» **作業の目的**:
以下のレコードのうち、文字列「دلیل」を含む行をすべて抜き出してください。

┌──

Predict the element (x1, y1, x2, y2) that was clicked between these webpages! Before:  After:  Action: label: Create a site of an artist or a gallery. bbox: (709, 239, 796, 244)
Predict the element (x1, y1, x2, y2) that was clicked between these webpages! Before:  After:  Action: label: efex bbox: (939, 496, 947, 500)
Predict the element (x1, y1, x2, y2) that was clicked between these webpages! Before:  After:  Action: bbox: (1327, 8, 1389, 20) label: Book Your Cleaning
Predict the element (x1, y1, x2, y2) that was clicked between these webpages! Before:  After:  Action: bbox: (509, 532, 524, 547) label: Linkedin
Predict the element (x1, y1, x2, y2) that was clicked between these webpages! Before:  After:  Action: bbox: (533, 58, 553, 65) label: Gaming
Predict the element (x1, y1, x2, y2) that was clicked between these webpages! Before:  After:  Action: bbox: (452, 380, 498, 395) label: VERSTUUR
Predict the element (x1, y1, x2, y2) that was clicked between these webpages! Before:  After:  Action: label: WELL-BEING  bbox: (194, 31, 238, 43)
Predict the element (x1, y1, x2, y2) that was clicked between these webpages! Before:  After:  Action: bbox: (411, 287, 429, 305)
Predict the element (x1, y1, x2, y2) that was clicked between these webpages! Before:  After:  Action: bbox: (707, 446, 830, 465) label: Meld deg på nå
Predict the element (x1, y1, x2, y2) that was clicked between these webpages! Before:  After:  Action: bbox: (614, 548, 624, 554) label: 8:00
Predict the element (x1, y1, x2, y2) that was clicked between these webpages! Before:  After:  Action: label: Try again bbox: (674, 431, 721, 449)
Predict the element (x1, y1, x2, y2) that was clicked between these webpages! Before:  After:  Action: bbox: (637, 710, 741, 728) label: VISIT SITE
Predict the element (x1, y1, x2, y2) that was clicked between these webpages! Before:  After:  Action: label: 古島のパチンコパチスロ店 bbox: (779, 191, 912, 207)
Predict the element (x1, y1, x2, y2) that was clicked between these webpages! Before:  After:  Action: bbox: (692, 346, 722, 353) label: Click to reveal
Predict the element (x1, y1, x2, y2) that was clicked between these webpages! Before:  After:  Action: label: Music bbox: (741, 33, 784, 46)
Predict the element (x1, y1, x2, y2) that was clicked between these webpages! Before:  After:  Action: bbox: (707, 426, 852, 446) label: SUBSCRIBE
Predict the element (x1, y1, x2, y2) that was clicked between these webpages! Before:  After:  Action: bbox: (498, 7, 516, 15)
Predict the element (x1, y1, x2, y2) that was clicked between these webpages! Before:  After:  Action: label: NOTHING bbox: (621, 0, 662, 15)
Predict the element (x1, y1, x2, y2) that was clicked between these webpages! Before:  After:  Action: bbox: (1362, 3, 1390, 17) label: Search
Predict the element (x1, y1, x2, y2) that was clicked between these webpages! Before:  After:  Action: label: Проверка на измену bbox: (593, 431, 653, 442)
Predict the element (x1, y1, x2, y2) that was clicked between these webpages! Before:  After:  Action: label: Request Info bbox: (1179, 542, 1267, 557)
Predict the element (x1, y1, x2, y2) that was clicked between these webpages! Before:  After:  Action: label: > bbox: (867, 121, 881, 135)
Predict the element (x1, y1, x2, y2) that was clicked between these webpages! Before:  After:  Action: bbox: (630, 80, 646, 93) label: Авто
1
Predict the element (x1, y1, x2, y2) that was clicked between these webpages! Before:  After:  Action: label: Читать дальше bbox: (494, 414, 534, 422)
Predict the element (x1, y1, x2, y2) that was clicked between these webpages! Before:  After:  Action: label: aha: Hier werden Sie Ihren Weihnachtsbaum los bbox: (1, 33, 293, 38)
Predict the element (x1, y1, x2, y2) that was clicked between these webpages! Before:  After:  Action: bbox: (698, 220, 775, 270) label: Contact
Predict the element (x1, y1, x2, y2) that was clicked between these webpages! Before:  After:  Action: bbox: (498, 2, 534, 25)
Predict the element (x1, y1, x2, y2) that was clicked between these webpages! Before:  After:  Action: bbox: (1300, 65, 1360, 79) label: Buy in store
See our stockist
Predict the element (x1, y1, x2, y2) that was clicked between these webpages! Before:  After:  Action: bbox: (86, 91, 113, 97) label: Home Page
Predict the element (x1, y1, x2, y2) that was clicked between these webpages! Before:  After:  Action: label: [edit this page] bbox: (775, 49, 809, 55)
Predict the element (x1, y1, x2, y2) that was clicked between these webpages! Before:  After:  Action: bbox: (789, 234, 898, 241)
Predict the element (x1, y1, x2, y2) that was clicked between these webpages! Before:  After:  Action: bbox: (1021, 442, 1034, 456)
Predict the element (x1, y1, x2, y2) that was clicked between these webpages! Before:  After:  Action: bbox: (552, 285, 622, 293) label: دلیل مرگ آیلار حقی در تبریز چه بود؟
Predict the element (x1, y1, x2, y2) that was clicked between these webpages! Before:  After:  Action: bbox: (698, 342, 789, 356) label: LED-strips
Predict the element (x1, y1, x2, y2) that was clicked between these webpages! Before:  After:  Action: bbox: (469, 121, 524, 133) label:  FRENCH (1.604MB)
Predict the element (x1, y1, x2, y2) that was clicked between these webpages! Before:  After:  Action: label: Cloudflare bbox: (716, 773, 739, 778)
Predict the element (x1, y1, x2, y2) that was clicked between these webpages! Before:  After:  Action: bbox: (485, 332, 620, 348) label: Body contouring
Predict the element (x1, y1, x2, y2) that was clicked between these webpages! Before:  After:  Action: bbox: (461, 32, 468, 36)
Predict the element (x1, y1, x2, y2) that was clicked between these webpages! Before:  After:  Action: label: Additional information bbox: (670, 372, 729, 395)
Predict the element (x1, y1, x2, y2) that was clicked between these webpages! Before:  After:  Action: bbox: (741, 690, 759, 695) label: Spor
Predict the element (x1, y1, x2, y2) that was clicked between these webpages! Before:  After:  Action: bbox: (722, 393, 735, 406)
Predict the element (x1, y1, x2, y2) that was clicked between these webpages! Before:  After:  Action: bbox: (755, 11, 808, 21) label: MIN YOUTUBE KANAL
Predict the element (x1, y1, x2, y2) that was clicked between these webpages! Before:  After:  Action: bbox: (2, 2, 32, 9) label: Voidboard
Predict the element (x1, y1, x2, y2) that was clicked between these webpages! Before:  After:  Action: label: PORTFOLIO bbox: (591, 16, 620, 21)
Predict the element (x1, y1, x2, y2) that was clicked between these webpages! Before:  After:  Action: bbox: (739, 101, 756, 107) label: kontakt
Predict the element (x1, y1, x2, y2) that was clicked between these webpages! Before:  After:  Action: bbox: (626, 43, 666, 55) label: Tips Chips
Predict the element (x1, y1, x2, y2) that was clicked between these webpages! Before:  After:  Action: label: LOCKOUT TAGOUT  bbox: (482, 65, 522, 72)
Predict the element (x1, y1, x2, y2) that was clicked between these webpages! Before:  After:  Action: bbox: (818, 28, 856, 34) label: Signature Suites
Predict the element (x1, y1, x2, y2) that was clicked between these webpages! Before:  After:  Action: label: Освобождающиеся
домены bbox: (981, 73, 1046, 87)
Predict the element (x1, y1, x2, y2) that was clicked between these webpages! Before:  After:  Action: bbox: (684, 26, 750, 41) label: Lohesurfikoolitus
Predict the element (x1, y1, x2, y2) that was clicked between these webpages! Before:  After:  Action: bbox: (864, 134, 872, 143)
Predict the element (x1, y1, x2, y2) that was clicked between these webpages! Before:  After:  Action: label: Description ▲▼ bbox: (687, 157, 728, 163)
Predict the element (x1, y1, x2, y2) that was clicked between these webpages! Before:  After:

└──

» **回答**:
Predict the element (x1, y1, x2, y2) that was clicked between these webpages! Before:  After:  Action: bbox: (552, 285, 622, 293) label: دلیل مرگ آیلار حقی در تبریز چه بود؟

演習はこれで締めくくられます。